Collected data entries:
-------

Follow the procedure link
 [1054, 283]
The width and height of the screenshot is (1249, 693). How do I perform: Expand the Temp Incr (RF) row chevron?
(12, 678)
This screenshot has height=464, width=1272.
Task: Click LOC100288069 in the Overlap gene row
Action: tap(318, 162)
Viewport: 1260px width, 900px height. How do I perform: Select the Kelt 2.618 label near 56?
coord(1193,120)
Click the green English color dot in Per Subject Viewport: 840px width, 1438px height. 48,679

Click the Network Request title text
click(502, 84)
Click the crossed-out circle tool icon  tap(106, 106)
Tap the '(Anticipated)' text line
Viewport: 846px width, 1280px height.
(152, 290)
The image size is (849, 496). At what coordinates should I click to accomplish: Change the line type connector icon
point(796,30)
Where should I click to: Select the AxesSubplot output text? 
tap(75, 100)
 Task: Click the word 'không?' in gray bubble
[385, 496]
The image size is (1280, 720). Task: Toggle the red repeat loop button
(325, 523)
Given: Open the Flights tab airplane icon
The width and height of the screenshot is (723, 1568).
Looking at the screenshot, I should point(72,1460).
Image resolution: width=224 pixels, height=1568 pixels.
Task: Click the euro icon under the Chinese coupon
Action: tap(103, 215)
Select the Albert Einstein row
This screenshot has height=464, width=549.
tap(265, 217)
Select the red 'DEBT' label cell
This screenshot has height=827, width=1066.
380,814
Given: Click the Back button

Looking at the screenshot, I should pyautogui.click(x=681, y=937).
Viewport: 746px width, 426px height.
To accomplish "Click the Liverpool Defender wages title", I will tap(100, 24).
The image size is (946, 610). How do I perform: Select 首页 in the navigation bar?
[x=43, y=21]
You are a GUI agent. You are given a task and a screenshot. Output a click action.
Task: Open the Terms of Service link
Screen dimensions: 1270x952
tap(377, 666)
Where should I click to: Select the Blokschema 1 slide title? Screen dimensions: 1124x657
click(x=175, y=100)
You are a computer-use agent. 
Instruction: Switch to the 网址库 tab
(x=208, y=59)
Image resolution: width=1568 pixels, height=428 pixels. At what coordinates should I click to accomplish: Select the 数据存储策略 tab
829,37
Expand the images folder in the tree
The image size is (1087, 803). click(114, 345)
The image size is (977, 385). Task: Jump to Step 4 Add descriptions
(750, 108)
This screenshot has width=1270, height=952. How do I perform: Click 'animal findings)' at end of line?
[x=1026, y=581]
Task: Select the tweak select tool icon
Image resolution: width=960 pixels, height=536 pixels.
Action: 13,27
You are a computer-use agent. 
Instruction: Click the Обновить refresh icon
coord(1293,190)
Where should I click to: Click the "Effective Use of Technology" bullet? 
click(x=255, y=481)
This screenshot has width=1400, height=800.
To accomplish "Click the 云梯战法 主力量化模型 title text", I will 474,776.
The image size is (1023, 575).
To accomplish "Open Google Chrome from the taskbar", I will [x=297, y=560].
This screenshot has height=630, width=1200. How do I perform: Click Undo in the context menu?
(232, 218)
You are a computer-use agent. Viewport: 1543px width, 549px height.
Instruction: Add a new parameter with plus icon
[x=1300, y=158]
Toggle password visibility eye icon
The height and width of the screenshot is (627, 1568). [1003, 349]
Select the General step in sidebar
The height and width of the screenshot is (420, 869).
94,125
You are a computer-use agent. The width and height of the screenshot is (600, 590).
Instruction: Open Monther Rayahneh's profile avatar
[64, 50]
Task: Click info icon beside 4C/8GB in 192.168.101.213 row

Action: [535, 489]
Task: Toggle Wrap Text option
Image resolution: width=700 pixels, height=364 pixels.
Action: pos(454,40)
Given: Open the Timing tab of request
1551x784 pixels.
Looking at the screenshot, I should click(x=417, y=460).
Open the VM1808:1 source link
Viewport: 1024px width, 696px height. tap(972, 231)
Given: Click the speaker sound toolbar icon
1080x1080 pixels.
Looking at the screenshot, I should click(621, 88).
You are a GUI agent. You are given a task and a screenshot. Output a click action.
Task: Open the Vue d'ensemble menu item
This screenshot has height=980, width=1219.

-------

- _TASK ITEM_
Would you filter the records and copy out each line containing "computer"?

- _ANSWER BOX_
You are a computer-use agent. 
You are a computer-use agent. 
You are a computer-use agent. Viewport: 1543px width, 549px height.
You are a computer-use agent. The width and height of the screenshot is (600, 590).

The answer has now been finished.